# Exercise aim:
Write out all the data again, exactly as shown.

# Data extracts:
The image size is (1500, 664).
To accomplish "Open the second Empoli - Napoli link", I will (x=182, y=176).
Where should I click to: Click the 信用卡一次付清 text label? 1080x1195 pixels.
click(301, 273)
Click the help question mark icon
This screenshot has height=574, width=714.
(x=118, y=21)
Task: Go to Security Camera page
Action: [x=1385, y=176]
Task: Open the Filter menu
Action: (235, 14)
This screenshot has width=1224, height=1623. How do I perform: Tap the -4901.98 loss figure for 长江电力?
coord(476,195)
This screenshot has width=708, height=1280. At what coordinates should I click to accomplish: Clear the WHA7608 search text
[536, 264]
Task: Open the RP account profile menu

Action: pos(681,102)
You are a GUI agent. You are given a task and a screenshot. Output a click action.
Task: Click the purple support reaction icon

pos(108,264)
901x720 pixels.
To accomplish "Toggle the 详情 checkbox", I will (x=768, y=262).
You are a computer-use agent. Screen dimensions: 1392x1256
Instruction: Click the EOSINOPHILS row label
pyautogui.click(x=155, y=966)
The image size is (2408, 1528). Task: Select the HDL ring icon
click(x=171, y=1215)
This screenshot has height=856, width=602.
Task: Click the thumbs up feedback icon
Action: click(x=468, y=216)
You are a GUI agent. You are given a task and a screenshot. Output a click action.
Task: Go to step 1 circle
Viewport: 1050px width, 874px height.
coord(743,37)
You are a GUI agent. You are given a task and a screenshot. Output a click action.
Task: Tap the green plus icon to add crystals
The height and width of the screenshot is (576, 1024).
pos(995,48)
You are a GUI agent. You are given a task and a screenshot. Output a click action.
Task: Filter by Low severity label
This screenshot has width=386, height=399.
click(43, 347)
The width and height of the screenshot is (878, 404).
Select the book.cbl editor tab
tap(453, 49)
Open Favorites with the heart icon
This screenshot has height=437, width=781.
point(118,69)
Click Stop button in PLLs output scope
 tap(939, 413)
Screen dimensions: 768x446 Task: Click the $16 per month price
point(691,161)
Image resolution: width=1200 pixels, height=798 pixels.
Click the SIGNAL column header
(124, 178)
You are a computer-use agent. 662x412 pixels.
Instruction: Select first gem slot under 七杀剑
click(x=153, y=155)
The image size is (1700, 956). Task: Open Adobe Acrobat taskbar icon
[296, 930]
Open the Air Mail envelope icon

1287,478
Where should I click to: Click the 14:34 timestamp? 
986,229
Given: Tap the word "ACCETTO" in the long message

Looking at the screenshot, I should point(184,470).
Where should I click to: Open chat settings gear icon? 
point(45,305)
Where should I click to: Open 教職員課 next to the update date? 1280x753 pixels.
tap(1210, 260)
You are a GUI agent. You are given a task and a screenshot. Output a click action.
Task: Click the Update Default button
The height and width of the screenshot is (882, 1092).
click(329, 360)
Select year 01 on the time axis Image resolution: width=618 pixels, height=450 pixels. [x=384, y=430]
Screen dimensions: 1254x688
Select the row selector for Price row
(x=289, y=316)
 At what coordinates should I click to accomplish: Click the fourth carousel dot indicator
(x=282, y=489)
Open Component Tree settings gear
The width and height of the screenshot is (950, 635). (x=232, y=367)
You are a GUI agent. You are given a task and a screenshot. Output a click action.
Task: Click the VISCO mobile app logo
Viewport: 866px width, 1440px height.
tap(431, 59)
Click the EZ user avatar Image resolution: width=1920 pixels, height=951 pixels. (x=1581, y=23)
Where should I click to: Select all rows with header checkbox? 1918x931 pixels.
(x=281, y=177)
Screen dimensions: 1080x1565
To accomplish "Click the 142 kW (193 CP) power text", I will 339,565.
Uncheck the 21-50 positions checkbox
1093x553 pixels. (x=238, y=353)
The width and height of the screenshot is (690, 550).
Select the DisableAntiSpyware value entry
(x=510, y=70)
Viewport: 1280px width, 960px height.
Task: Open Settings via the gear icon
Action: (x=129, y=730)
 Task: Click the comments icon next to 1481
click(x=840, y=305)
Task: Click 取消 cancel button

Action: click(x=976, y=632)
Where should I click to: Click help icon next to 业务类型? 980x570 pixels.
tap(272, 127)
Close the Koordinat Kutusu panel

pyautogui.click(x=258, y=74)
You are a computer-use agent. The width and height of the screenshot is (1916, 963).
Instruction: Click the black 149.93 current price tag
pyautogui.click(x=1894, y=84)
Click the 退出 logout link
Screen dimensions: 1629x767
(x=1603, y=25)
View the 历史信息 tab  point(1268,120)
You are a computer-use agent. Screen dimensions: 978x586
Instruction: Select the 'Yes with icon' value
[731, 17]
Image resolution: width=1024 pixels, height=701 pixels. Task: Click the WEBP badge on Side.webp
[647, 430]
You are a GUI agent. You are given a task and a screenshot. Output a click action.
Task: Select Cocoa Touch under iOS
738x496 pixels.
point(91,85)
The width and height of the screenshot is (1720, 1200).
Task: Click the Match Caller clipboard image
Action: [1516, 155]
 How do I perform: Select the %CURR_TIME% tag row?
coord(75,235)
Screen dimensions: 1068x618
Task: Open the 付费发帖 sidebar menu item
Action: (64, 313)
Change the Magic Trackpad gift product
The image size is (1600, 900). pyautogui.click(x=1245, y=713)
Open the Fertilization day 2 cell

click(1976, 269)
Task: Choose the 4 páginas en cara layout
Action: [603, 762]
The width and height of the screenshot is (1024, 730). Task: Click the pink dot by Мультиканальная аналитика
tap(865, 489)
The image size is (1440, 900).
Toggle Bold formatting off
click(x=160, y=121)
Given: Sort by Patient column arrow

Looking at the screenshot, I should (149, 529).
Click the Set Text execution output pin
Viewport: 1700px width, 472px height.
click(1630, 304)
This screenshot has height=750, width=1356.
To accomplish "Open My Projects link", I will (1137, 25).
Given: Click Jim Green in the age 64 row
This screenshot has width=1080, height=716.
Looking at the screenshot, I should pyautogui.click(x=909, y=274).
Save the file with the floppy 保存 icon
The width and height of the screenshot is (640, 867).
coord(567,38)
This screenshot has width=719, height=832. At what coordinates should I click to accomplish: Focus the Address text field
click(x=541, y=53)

# Solution below:
The image size is (1500, 664).
To accomplish "Open the second Empoli - Napoli link", I will (x=182, y=176).
Where should I click to: Click the 信用卡一次付清 text label? 1080x1195 pixels.
click(301, 273)
Click the help question mark icon
This screenshot has height=574, width=714.
(x=118, y=21)
Task: Go to Security Camera page
Action: [x=1385, y=176]
Task: Open the Filter menu
Action: (235, 14)
This screenshot has width=1224, height=1623. How do I perform: Tap the -4901.98 loss figure for 长江电力?
coord(476,195)
This screenshot has width=708, height=1280. At what coordinates should I click to accomplish: Clear the WHA7608 search text
[536, 264]
Task: Open the RP account profile menu

Action: pos(681,102)
You are a GUI agent. You are given a task and a screenshot. Output a click action.
Task: Click the purple support reaction icon

pos(108,264)
901x720 pixels.
To accomplish "Toggle the 详情 checkbox", I will (x=768, y=262).
You are a computer-use agent. Screen dimensions: 1392x1256
Instruction: Click the EOSINOPHILS row label
pyautogui.click(x=155, y=966)
The image size is (2408, 1528). Task: Select the HDL ring icon
click(x=171, y=1215)
This screenshot has height=856, width=602.
Task: Click the thumbs up feedback icon
Action: click(x=468, y=216)
You are a GUI agent. You are given a task and a screenshot. Output a click action.
Task: Go to step 1 circle
Viewport: 1050px width, 874px height.
coord(743,37)
You are a GUI agent. You are given a task and a screenshot. Output a click action.
Task: Tap the green plus icon to add crystals
The height and width of the screenshot is (576, 1024).
pos(995,48)
You are a GUI agent. You are given a task and a screenshot. Output a click action.
Task: Filter by Low severity label
This screenshot has width=386, height=399.
click(43, 347)
The width and height of the screenshot is (878, 404).
Select the book.cbl editor tab
tap(453, 49)
Open Favorites with the heart icon
This screenshot has height=437, width=781.
point(118,69)
Click Stop button in PLLs output scope
 tap(939, 413)
Screen dimensions: 768x446 Task: Click the $16 per month price
point(691,161)
Image resolution: width=1200 pixels, height=798 pixels.
Click the SIGNAL column header
(124, 178)
You are a computer-use agent. 662x412 pixels.
Instruction: Select first gem slot under 七杀剑
click(x=153, y=155)
The image size is (1700, 956). Task: Open Adobe Acrobat taskbar icon
[296, 930]
Open the Air Mail envelope icon

1287,478
Where should I click to: Click the 14:34 timestamp? 
986,229
Given: Tap the word "ACCETTO" in the long message

Looking at the screenshot, I should point(184,470).
Where should I click to: Open chat settings gear icon? 
point(45,305)
Where should I click to: Open 教職員課 next to the update date? 1280x753 pixels.
tap(1210, 260)
You are a GUI agent. You are given a task and a screenshot. Output a click action.
Task: Click the Update Default button
The height and width of the screenshot is (882, 1092).
click(329, 360)
Select year 01 on the time axis Image resolution: width=618 pixels, height=450 pixels. [x=384, y=430]
Screen dimensions: 1254x688
Select the row selector for Price row
(x=289, y=316)
 At what coordinates should I click to accomplish: Click the fourth carousel dot indicator
(x=282, y=489)
Open Component Tree settings gear
The width and height of the screenshot is (950, 635). (x=232, y=367)
You are a GUI agent. You are given a task and a screenshot. Output a click action.
Task: Click the VISCO mobile app logo
Viewport: 866px width, 1440px height.
tap(431, 59)
Click the EZ user avatar Image resolution: width=1920 pixels, height=951 pixels. (x=1581, y=23)
Where should I click to: Select all rows with header checkbox? 1918x931 pixels.
(x=281, y=177)
Screen dimensions: 1080x1565
To accomplish "Click the 142 kW (193 CP) power text", I will 339,565.
Uncheck the 21-50 positions checkbox
1093x553 pixels. (x=238, y=353)
The width and height of the screenshot is (690, 550).
Select the DisableAntiSpyware value entry
(x=510, y=70)
Viewport: 1280px width, 960px height.
Task: Open Settings via the gear icon
Action: (x=129, y=730)
 Task: Click the comments icon next to 1481
click(x=840, y=305)
Task: Click 取消 cancel button

Action: click(x=976, y=632)
Where should I click to: Click help icon next to 业务类型? 980x570 pixels.
tap(272, 127)
Close the Koordinat Kutusu panel

pyautogui.click(x=258, y=74)
You are a computer-use agent. The width and height of the screenshot is (1916, 963).
Instruction: Click the black 149.93 current price tag
pyautogui.click(x=1894, y=84)
Click the 退出 logout link
Screen dimensions: 1629x767
(x=1603, y=25)
View the 历史信息 tab  point(1268,120)
You are a computer-use agent. Screen dimensions: 978x586
Instruction: Select the 'Yes with icon' value
[731, 17]
Image resolution: width=1024 pixels, height=701 pixels. Task: Click the WEBP badge on Side.webp
[647, 430]
You are a GUI agent. You are given a task and a screenshot. Output a click action.
Task: Select Cocoa Touch under iOS
738x496 pixels.
point(91,85)
The width and height of the screenshot is (1720, 1200).
Task: Click the Match Caller clipboard image
Action: [1516, 155]
 How do I perform: Select the %CURR_TIME% tag row?
coord(75,235)
Screen dimensions: 1068x618
Task: Open the 付费发帖 sidebar menu item
Action: (64, 313)
Change the Magic Trackpad gift product
The image size is (1600, 900). pyautogui.click(x=1245, y=713)
Open the Fertilization day 2 cell

click(1976, 269)
Task: Choose the 4 páginas en cara layout
Action: [603, 762]
The width and height of the screenshot is (1024, 730). Task: Click the pink dot by Мультиканальная аналитика
tap(865, 489)
The image size is (1440, 900).
Toggle Bold formatting off
click(x=160, y=121)
Given: Sort by Patient column arrow

Looking at the screenshot, I should (149, 529).
Click the Set Text execution output pin
Viewport: 1700px width, 472px height.
click(1630, 304)
This screenshot has height=750, width=1356.
To accomplish "Open My Projects link", I will (1137, 25).
Given: Click Jim Green in the age 64 row
This screenshot has width=1080, height=716.
Looking at the screenshot, I should pyautogui.click(x=909, y=274).
Save the file with the floppy 保存 icon
The width and height of the screenshot is (640, 867).
coord(567,38)
This screenshot has width=719, height=832. At what coordinates should I click to accomplish: Focus the Address text field
click(x=541, y=53)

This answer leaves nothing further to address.